Segment Start: Records for the task

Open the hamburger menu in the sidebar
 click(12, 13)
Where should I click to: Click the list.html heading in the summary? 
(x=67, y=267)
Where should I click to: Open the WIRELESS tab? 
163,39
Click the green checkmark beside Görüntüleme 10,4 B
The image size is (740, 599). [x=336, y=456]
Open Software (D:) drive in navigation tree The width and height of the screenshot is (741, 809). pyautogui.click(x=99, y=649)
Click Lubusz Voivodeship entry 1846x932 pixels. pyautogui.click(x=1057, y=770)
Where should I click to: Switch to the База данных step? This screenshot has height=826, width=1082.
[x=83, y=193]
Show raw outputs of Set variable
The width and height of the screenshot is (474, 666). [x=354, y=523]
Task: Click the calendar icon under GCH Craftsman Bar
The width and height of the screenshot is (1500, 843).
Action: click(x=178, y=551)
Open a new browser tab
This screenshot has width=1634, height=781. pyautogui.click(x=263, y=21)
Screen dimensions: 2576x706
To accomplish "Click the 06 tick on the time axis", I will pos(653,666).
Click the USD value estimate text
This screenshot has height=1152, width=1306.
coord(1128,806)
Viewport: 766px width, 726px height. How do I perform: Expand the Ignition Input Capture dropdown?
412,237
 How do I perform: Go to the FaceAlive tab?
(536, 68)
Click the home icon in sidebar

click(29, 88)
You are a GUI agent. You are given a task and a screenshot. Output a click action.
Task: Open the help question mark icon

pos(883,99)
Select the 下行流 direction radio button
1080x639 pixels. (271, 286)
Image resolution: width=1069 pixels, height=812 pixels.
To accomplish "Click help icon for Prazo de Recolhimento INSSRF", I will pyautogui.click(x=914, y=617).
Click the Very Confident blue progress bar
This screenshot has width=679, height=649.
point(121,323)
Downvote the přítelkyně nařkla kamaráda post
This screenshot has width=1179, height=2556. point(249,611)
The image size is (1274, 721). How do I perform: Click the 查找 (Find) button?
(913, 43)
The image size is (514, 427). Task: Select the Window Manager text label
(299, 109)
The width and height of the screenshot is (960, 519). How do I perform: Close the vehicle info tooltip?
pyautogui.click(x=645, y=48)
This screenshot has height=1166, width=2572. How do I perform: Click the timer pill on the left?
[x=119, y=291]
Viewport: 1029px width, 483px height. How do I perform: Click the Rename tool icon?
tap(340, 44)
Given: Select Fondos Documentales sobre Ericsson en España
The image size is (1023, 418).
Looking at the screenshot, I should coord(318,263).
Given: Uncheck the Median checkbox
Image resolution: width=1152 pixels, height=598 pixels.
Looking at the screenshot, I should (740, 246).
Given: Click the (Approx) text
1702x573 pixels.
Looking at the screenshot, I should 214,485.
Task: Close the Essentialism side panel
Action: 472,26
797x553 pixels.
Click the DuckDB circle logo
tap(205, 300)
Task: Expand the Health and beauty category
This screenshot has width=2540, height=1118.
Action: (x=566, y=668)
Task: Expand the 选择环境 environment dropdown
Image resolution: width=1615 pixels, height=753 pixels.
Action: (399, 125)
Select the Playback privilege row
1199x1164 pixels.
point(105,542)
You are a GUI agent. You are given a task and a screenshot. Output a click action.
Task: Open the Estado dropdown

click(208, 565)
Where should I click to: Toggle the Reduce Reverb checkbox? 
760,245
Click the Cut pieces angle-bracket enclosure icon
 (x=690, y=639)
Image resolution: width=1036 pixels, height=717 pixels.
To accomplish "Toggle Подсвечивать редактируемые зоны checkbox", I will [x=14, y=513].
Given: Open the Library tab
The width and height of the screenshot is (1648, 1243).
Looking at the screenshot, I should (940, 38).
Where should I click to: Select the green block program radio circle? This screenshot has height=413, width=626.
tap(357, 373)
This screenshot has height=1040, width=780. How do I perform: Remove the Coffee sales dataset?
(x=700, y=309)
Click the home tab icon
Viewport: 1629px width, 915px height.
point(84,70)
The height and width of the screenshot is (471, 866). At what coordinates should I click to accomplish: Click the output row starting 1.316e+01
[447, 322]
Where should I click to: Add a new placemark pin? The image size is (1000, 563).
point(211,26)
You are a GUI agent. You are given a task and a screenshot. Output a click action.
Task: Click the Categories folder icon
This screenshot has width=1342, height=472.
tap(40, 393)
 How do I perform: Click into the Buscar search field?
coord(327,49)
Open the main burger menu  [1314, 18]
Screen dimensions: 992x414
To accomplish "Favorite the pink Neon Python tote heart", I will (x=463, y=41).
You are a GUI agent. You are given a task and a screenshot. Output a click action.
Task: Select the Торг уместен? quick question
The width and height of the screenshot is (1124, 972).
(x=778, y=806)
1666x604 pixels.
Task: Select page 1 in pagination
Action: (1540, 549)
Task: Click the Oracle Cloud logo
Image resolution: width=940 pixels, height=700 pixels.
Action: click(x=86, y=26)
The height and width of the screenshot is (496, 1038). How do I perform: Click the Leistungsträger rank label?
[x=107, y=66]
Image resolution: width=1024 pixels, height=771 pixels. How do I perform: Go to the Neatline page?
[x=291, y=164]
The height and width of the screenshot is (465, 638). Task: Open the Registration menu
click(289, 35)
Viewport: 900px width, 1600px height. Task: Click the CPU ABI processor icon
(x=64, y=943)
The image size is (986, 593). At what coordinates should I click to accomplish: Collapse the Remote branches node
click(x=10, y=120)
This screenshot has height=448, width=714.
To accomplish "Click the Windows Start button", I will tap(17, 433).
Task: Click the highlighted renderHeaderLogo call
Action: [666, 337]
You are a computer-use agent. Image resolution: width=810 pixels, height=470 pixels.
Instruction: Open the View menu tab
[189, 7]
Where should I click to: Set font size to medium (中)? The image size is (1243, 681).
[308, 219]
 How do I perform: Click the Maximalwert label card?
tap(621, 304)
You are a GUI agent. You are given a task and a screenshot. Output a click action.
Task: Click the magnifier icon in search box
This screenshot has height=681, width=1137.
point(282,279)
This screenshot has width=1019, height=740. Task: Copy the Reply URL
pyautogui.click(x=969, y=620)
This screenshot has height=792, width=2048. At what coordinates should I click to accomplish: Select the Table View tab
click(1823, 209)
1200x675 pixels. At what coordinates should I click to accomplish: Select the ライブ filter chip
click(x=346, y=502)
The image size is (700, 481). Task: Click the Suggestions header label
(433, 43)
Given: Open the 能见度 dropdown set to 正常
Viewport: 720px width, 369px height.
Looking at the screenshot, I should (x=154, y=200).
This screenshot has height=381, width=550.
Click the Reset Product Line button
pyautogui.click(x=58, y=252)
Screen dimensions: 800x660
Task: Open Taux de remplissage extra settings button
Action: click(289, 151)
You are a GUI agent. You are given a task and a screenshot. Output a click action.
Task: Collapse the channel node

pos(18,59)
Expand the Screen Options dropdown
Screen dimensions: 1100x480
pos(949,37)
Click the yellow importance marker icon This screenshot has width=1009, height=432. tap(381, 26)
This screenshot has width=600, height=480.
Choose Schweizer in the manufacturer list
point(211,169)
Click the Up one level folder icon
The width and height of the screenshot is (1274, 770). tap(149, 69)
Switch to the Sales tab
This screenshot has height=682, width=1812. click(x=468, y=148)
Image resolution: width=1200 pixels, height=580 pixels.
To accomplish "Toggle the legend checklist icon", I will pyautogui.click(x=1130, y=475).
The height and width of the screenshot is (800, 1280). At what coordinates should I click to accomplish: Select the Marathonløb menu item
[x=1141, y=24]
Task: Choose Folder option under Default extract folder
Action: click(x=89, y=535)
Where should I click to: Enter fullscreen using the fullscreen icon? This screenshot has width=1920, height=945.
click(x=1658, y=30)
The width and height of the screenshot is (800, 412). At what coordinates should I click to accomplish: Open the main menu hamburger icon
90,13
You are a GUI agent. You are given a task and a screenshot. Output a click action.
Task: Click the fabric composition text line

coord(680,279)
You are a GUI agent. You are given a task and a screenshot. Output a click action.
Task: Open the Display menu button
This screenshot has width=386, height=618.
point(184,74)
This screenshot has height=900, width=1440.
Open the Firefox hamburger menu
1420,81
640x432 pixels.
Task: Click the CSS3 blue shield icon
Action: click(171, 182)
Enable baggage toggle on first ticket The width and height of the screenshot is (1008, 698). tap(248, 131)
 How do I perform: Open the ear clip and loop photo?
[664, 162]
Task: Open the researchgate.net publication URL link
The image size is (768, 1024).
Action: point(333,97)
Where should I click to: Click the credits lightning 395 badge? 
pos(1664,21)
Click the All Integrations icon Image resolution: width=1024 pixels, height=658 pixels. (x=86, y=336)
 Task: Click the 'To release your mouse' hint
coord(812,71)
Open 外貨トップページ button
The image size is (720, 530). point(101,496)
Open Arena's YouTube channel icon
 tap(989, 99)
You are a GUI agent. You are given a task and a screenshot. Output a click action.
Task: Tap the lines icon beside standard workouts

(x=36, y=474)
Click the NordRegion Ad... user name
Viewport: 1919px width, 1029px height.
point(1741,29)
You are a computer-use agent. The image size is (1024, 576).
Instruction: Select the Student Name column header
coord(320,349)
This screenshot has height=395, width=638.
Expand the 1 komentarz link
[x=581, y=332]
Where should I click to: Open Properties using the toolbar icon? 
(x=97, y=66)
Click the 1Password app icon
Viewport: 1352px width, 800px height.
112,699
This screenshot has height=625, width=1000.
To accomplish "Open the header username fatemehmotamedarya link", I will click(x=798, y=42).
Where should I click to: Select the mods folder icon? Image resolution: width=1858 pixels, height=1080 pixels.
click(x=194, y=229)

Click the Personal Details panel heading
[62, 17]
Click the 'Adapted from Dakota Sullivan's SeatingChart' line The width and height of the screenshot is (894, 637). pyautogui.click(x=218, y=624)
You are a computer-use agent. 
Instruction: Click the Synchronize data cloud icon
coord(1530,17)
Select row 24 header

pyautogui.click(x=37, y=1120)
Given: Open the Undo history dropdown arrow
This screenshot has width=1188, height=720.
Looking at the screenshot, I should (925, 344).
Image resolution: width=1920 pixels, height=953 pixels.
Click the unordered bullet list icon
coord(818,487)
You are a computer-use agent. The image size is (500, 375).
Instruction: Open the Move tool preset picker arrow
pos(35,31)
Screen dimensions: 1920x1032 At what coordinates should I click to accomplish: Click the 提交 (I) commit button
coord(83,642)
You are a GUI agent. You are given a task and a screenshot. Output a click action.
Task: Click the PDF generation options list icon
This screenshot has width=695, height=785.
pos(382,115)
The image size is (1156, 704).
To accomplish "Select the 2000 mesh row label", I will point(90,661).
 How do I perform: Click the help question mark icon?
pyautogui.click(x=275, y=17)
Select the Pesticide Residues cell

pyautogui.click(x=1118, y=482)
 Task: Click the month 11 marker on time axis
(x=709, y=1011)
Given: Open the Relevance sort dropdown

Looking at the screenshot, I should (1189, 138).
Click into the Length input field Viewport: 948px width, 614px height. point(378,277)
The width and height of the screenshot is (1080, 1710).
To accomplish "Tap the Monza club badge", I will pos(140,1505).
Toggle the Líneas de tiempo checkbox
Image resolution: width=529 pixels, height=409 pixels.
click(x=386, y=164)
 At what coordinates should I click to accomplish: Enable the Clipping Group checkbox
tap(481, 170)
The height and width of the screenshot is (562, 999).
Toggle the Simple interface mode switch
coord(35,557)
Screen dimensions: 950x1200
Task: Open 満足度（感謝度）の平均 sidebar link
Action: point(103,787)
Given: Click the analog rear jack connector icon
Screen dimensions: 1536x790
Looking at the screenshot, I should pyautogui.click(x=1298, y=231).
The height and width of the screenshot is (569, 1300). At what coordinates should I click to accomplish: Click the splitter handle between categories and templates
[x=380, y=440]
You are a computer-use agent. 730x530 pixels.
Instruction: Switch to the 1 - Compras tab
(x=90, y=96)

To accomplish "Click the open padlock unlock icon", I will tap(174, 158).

Segment End: Records for the task

# [Requirement]
Of the entries above, transcribe exactly those lines that fall between the line containing "Open the main burger" and the line containing "Task: Select the Торг уместен? quick question", together with those two lines.

# [Result for this exercise]
Open the main burger menu  [1314, 18]
Screen dimensions: 992x414
To accomplish "Favorite the pink Neon Python tote heart", I will (x=463, y=41).
You are a GUI agent. You are given a task and a screenshot. Output a click action.
Task: Select the Торг уместен? quick question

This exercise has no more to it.